Speaking at Senate estimates last week, Minister for Financial Services Jane Hume was questioned about these apparent inconsistencies, with Labor senator Jenny McAllister suggesting that the government either purposefully tried to restrict the number of applications or made price cap decisions with no research applied.

Standing up for the government, Ms Hume said: “This is a brand-new scheme, Senator McAllister, and getting the calibration, that is not an easy task. These are the numbers Treasury has suggested to us.”

Ms Hume did, however, concede that “if it doesn’t work”, “it will be adjusted accordingly”.

The Minister also faced questions about how the government’s new schemes, including Family Home Guarantee, are expected to fix the affordability crisis, to which she responded: “I think that housing affordability is a very complex area”.

“What we have tried to do here as a government is give more Australians an opportunity to get into the home ownership business… and move out of rental accommodation or social housing,” Ms Hume said.

Dissecting the federal budget last month, Dr Andrew Wilson, chief economist at Archistar, expressed his scepticism of a majority of the new home-related schemes, referring to them as “narrowly targeted”.

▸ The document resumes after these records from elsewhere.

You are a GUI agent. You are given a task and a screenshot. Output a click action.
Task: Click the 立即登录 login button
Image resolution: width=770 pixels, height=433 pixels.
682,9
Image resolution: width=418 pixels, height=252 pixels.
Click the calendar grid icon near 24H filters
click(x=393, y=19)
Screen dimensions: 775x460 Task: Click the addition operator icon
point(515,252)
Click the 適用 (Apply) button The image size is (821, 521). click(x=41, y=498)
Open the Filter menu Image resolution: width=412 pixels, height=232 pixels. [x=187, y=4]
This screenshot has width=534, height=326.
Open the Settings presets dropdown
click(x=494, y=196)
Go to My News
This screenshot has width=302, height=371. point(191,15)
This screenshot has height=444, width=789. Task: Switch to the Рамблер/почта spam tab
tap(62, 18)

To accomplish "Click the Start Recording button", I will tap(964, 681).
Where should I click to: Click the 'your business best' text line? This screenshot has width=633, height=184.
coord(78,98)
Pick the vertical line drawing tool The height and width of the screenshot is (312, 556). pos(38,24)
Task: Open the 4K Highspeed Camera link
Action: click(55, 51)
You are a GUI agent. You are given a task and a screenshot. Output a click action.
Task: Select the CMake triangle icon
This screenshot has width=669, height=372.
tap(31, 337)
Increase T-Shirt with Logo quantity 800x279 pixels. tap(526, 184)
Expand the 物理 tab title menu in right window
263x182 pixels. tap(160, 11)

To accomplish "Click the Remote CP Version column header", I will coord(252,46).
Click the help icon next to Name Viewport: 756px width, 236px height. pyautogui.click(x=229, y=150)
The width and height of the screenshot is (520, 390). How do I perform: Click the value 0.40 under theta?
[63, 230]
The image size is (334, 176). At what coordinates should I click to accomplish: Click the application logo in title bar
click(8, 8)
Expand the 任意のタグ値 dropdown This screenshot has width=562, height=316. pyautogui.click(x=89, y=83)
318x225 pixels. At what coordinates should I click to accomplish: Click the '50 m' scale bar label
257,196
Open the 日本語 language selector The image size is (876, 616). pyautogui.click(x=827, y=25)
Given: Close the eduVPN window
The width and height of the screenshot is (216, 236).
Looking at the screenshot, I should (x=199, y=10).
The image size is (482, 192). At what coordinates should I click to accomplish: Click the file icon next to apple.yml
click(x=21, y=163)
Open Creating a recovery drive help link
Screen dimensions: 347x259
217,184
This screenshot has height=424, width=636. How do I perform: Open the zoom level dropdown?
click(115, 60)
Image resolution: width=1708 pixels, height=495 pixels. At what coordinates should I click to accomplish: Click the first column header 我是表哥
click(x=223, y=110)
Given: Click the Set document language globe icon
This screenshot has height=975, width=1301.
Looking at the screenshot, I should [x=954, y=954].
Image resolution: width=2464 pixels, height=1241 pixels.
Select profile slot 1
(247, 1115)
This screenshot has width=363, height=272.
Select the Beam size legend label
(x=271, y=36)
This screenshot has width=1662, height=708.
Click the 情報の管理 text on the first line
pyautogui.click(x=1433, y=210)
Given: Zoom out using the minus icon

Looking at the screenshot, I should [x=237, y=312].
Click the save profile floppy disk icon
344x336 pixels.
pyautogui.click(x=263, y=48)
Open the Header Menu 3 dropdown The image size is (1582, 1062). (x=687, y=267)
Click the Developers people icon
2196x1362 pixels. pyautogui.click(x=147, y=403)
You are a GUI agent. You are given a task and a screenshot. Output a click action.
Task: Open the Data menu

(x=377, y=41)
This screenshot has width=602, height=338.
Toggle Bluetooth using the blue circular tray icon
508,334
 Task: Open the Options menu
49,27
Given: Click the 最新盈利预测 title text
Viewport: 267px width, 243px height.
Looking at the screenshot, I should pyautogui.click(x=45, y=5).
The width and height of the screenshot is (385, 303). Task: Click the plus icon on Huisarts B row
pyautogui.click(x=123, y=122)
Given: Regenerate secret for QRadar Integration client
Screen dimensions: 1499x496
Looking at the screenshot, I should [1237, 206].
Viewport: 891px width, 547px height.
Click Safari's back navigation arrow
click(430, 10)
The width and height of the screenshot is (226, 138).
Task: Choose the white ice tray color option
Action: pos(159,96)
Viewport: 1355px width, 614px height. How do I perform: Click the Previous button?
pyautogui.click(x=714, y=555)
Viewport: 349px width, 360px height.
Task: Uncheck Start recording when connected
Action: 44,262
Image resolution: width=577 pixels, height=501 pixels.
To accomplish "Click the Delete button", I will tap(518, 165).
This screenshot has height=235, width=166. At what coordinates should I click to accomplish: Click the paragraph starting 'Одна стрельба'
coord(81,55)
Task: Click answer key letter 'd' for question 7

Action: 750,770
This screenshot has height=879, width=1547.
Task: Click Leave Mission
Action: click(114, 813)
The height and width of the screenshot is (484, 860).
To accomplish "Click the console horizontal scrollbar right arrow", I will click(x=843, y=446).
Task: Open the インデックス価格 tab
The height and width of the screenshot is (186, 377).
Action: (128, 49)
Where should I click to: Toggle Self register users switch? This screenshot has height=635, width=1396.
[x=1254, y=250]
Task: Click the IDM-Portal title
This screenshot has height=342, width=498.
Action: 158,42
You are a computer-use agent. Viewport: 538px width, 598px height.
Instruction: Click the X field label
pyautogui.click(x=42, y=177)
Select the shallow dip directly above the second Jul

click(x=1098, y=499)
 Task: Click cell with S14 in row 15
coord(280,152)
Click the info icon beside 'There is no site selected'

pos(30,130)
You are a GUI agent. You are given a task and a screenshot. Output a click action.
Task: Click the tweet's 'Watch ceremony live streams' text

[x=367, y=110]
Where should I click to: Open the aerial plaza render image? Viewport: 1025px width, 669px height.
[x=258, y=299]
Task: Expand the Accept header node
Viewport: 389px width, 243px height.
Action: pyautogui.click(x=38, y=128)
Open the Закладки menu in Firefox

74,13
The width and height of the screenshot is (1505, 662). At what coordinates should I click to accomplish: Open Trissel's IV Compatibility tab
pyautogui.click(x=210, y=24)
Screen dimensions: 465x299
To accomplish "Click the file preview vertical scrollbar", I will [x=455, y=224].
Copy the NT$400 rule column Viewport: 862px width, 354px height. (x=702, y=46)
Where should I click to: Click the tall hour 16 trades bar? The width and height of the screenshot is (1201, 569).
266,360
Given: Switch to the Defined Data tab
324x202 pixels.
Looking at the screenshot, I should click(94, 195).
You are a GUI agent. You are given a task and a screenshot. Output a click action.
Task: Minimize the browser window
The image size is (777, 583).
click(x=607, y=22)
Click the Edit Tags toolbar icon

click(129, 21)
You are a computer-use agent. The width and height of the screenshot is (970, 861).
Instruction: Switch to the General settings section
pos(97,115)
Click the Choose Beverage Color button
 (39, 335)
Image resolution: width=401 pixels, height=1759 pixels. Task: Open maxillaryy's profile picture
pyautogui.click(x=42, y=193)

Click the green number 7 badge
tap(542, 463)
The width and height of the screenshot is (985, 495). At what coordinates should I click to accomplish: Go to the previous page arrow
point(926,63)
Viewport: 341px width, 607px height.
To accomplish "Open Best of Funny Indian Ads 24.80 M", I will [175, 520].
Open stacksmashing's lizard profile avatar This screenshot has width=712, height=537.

“They are unlikely to significantly stem an ongoing decline in activity from this group now suffocating from booming home prices and surging investors, with total activity over the next year set to fall by at least 20 per cent – even with a full uptake of the schemes announced,” Dr Wilson said at the time.

Taking aim at the Family Home Guarantee scheme, Dr Wilson questioned how far the eligible single parents would have to venture for a home, revealing that the current median asking price for a two-bedroom unit in Sydney is $615,000, with a three-bedroom at $820,000. In Melbourne the two-bedroom unit median is $520,000, with three-bedroom unit median asking prices at $585,000. For Brisbane the two-bedroom unit median is $400,000, with three-bedroom unit median asking prices at $560,000.

“By comparison, the median asking price for a Sydney house is currently $1,297,077; with Melbourne at $869,490; and Brisbane, $568,992, and all clearly still rising strongly,” Dr Wilson said.